To be done:
Answer these questions about the car receipt guide below:
(a) Which three topics does the summary line under the title name?
(b) Which four facts does a car receipt document?
(c) What three problems can come from leaving out key details?

[START Given text]

How to Write a Receipt for a Car: What to Include
Learn what belongs in a car sale receipt, including odometer disclosure, liens, and the steps to take after the sale closes.
Learn what belongs in a car sale receipt, including odometer disclosure, liens, and the steps to take after the sale closes.
A car receipt documents who sold a vehicle, who bought it, what was paid, and when the transaction happened. Every private vehicle sale needs one, because without it the buyer has no proof of purchase for title and registration, and the seller has no proof they gave up the car. The document is simple to create, but leaving out key details can delay a title transfer, create tax headaches, or leave the seller on the hook for someone else’s parking tickets.

[END Given text]
[START Items]

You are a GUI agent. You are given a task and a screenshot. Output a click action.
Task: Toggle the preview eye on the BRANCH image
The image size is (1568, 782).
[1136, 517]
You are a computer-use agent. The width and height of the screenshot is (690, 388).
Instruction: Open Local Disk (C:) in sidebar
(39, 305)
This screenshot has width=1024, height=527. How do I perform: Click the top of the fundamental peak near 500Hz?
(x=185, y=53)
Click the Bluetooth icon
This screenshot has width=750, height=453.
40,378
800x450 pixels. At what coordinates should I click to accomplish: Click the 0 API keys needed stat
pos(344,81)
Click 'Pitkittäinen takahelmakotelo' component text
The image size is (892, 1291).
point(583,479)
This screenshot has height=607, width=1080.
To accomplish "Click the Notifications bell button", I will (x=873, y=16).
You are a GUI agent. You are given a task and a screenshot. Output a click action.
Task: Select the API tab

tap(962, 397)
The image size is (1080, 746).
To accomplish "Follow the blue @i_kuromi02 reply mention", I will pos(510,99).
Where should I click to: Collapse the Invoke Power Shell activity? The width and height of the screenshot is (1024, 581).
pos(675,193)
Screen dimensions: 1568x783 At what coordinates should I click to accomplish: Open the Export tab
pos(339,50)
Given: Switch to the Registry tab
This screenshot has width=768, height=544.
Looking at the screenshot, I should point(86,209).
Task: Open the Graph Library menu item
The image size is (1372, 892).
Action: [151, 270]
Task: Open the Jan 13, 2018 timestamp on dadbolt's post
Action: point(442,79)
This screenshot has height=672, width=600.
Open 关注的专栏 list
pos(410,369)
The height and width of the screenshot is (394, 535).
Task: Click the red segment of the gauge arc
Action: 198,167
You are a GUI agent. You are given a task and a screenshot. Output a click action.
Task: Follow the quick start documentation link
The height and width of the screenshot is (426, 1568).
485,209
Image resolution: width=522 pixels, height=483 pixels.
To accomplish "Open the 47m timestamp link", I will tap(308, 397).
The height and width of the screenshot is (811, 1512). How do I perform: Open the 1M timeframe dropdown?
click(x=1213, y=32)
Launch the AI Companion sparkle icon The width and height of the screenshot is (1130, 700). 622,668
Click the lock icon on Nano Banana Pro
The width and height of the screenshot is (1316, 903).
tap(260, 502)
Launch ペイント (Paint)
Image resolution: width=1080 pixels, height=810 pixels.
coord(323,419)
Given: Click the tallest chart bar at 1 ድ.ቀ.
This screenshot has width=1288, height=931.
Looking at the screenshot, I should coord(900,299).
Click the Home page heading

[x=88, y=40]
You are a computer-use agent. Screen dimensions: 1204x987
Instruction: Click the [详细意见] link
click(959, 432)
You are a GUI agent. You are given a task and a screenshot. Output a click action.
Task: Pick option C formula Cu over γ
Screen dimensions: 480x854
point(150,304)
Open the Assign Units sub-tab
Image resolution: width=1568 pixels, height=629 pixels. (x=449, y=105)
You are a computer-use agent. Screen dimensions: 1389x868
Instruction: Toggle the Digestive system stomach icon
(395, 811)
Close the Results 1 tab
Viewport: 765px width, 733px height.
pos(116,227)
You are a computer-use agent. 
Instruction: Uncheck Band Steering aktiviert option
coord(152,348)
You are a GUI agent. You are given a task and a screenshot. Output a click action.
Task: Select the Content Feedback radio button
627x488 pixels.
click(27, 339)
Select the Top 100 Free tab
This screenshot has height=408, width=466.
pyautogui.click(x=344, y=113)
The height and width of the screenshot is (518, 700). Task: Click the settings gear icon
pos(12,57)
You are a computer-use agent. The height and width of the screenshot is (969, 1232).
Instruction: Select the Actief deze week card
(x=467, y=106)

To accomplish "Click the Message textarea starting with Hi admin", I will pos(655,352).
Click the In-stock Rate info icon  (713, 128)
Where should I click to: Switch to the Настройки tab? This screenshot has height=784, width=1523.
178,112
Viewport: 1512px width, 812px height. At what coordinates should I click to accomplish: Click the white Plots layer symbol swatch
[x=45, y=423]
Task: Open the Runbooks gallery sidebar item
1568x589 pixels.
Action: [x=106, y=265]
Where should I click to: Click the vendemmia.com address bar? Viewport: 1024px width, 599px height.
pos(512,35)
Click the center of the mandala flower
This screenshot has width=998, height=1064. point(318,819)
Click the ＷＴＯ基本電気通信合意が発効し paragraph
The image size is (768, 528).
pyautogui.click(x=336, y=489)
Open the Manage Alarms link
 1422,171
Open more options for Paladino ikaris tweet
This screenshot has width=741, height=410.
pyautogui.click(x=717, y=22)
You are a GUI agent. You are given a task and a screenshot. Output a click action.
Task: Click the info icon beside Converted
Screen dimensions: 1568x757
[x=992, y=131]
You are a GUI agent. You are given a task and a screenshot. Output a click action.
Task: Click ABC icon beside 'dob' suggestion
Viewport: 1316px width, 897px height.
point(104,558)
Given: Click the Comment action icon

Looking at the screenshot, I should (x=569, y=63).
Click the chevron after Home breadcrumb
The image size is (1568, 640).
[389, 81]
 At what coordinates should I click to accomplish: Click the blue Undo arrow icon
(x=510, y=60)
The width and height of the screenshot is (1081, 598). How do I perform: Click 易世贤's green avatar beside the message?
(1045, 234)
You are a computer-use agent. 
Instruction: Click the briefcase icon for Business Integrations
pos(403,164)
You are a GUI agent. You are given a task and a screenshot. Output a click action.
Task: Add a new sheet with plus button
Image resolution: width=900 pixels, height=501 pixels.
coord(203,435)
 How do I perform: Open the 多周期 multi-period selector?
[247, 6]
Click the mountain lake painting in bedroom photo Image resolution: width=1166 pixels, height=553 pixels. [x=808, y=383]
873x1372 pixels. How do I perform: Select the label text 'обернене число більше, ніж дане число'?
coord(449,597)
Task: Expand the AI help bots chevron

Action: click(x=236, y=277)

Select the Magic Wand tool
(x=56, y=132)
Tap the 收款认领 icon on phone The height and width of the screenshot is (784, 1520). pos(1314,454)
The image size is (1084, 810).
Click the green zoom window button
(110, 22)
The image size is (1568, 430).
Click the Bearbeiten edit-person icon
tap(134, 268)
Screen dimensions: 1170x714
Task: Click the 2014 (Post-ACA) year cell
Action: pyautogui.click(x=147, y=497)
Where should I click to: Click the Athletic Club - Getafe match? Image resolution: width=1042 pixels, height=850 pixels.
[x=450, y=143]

[END Items]

Solution for this task:
(a) Odometer disclosure, liens, and the steps to take after the sale closes.
(b) Who sold the vehicle, who bought it, what was paid, and when the transaction happened.
(c) It can delay a title transfer, create tax headaches, or leave the seller on the hook for someone else's parking tickets.